The Dawn at My Back: Memoir of a Black Texas Upbringing was the interactive version of a print memoir by Carroll Parrott Blue, an African American photographer from an independent black community in Houston.

And we also did one on Albert Einstein, called Three Winters in the Sun: Einstein in California...

Presented as DVD-ROMs, websites, and installations, these database narratives from Labyrinth were featured at museums, film and new media festivals, and conferences worldwide. Three of our early works were included in Future Cinema: The Cinematic Imaginary after Film, a major exhibition co-curated by Jeffrey Show and Peter Weibel, which ran from 16 November 2002 – 30 March 2003 at ZKM in Karlsruhe, Germany, and subsequently travelled to Helsinki and Tokyo.
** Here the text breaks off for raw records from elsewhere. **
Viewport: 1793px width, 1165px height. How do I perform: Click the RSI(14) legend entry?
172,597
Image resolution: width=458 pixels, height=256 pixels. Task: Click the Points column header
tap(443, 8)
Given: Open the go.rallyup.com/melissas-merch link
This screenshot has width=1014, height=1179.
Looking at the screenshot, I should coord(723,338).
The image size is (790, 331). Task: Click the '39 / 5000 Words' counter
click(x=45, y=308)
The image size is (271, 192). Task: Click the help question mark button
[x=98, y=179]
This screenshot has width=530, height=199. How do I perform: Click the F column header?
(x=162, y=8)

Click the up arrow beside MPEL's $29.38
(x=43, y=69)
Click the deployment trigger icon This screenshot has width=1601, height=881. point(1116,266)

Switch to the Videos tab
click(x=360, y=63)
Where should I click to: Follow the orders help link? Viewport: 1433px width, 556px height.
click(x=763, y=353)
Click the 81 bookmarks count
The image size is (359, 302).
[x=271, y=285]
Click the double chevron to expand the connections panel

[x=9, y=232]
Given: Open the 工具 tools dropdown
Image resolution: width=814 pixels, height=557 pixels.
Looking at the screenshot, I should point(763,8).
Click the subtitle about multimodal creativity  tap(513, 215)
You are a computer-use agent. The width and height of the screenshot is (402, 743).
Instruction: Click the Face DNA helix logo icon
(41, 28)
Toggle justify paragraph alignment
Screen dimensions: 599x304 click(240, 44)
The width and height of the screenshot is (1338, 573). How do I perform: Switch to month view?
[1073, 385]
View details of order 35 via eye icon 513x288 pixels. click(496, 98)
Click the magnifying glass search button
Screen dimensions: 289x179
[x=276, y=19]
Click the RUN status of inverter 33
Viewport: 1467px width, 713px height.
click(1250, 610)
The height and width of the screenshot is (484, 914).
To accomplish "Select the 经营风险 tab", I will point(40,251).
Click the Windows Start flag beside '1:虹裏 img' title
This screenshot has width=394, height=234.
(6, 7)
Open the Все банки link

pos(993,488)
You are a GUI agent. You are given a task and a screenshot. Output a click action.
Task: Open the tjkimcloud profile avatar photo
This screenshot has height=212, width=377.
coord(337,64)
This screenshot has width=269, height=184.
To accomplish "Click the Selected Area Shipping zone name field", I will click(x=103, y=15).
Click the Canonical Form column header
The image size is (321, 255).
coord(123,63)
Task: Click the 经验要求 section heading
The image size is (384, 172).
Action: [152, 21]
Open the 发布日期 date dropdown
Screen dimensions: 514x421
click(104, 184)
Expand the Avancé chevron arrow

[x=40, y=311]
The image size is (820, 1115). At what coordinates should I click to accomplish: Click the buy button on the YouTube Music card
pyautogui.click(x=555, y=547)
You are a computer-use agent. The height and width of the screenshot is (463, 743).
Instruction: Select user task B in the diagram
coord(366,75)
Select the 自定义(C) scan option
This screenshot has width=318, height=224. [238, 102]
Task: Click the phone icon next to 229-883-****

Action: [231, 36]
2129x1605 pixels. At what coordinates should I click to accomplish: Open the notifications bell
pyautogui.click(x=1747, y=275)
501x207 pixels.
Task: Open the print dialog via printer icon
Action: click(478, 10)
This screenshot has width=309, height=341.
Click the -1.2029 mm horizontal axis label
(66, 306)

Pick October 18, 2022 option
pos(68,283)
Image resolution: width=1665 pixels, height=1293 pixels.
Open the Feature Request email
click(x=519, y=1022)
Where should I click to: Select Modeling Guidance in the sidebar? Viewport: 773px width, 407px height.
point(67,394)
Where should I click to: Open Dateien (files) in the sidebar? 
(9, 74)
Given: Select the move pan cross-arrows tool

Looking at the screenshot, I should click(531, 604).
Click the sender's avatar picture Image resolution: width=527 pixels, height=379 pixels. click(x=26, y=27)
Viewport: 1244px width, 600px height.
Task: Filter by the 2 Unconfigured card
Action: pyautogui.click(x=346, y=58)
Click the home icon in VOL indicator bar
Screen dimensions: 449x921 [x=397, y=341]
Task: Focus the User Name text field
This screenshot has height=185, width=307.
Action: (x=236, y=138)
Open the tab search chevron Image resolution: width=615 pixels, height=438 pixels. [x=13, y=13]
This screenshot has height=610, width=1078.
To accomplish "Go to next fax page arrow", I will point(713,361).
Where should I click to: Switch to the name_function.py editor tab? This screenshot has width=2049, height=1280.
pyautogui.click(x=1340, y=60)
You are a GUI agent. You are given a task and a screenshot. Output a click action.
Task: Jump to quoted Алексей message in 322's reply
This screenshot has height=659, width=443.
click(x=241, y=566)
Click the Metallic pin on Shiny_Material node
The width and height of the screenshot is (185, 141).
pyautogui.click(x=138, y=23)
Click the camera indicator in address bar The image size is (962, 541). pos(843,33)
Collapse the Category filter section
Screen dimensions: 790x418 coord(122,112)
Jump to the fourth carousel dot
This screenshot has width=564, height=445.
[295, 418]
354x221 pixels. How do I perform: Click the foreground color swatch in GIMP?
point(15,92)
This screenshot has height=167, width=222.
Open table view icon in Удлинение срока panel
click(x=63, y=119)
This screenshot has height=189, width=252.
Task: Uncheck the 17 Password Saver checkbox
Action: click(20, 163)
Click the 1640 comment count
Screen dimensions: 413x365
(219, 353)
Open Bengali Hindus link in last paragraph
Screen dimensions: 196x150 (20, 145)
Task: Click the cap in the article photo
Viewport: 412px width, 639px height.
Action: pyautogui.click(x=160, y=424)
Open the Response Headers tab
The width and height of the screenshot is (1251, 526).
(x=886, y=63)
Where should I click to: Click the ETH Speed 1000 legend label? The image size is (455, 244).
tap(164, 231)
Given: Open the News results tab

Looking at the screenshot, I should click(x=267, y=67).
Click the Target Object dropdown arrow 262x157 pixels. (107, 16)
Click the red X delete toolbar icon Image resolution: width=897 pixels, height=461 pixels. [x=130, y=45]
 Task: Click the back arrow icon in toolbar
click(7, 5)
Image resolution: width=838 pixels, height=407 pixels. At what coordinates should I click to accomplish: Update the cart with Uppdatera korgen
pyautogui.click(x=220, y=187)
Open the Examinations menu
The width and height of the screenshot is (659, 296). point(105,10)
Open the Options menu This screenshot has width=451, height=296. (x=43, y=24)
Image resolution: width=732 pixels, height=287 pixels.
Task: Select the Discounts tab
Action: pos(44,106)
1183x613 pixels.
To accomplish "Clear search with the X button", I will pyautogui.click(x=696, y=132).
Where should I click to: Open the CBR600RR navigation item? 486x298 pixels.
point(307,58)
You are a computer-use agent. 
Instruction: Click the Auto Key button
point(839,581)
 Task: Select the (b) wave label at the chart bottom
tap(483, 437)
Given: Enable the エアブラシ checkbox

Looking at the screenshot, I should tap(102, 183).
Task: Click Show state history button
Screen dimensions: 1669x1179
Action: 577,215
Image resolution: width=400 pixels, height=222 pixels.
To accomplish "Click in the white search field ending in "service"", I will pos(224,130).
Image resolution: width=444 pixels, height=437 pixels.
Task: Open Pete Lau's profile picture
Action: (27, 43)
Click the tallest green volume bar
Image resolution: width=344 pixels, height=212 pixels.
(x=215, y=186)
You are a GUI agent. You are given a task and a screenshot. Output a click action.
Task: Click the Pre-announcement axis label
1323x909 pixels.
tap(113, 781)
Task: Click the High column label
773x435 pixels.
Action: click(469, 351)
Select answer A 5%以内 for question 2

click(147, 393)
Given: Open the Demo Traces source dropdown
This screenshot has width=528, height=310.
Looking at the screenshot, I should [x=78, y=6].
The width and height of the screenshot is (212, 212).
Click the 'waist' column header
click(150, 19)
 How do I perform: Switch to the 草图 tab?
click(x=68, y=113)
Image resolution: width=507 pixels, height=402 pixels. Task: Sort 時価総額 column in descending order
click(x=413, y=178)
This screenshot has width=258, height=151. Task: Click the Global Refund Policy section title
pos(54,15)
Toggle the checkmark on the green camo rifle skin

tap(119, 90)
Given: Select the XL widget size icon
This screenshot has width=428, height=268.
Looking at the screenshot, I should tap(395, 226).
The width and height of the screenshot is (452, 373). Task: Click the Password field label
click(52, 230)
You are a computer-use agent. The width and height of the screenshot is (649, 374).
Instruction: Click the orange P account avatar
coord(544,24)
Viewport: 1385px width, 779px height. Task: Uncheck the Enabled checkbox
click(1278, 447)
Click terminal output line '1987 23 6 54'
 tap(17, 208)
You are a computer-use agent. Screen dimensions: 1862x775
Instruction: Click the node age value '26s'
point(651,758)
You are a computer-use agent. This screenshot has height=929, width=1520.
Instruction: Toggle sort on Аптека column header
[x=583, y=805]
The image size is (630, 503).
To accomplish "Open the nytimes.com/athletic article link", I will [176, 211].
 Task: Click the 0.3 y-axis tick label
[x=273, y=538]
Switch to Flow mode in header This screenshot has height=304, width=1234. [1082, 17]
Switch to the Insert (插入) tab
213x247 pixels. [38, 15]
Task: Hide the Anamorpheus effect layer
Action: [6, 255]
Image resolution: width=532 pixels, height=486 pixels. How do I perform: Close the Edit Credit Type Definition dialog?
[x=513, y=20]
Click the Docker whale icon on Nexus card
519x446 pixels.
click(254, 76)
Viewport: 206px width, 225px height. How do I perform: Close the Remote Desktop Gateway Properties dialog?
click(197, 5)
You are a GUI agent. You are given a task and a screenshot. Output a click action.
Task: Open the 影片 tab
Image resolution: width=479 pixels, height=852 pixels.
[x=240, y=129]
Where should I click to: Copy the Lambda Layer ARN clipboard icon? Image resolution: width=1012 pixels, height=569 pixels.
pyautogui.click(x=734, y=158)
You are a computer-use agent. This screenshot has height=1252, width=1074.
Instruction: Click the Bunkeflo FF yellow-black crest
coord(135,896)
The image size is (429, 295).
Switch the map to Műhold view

Despite many exhibitions (both on-line and in museums) of such works and those by others over the past twenty years, there are still very few critics, historians, or theorists who are writing about them—partly because the production process is opaque. I remember when Kevin Thomas, who was then Film Critic for the Los Angeles Times, came to our Labyrinth studio and was interested in writing about Mysteries and Desires. He said he was surprised that John Rechy could draw so well and was so good as a visual artist. When I started explaining who did what, he lost interest in writing about the project. Another time we were delighted to find that Bleeding Through Layers of Los Angeles was positively reviewed by David Ulm in the L.A. Times Weekly Book Review Section. Yet we were horrified that he wrongly assumed Klein’s brief fictional pamphlet that accompanied the DVD-ROM was the primary source of our interactive project, which was merely a visual adaptation. Though several of the essays in our anthology address such experimental works, the history of projects like these still needs to be written. The pace of technological innovation and obsolescence is so rapid that it’s difficult for academics and cultural historians to keep up—both with the specific works being produced and the digital futures they project. But we included some attempts in Transmedia Frictions.

 

Marsha Kinder began her career in the 1960s as a scholar of eighteenth century English Literature before moving to the study of transmedial relations among narrative forms. In 1980 she joined USC’s School of Cinematic Arts where she continued to be an academic nomad, with narrative as her through-line. Having published over one hundred essays and ten books (both monographs and anthologies), she is best known for her work on Spanish film, specifically Blood Cinema (1993); children’s media, especially Playing with Power in Movies, Television and Video Games (1991); and digital culture (including her new anthology Transmedia Frictions: The Digital, The Arts and the Humanities (2014), co-edited with Tara McPherson. She was founding editor of innovative journals, such as Dreamworks (1980-87), winner of a Pushcart Award, USC’s Spectator (1982-present) and since 1977 served on the editorial board of Film Quarterly. In 1995 she received the USC Associates Award for Creativity in Scholarship, and in 2001 was named a University Professor for her innovative transdisciplinary research.

In 1997 she founded The Labyrinth Project, a USC research initiative on database narrative, producing award-winning database documentaries and new models of digital scholarship. In collaboration with media artists Rosemary Comella, Kristy Kang and Scott Mahoy, and with filmmakers, scientists and cultural institutions, Labyrinth produced 12 multimedia projects (DVD-ROMs, websites, installations and on-line courseware) that were featured at museums, film and new media festivals, and conferences worldwide. Kinder’s latest work, Interacting with Autism, is a video-based website produced in collaboration with Oscar-winning documentary filmmaker Mark Jonathan Harris and Scott Mahoy. Since retiring from teaching in Summer 2013, Kinder is now writing a new book titled Narrative in the Era of Neuroscience: The Discreet Charms of Serial Autobiography.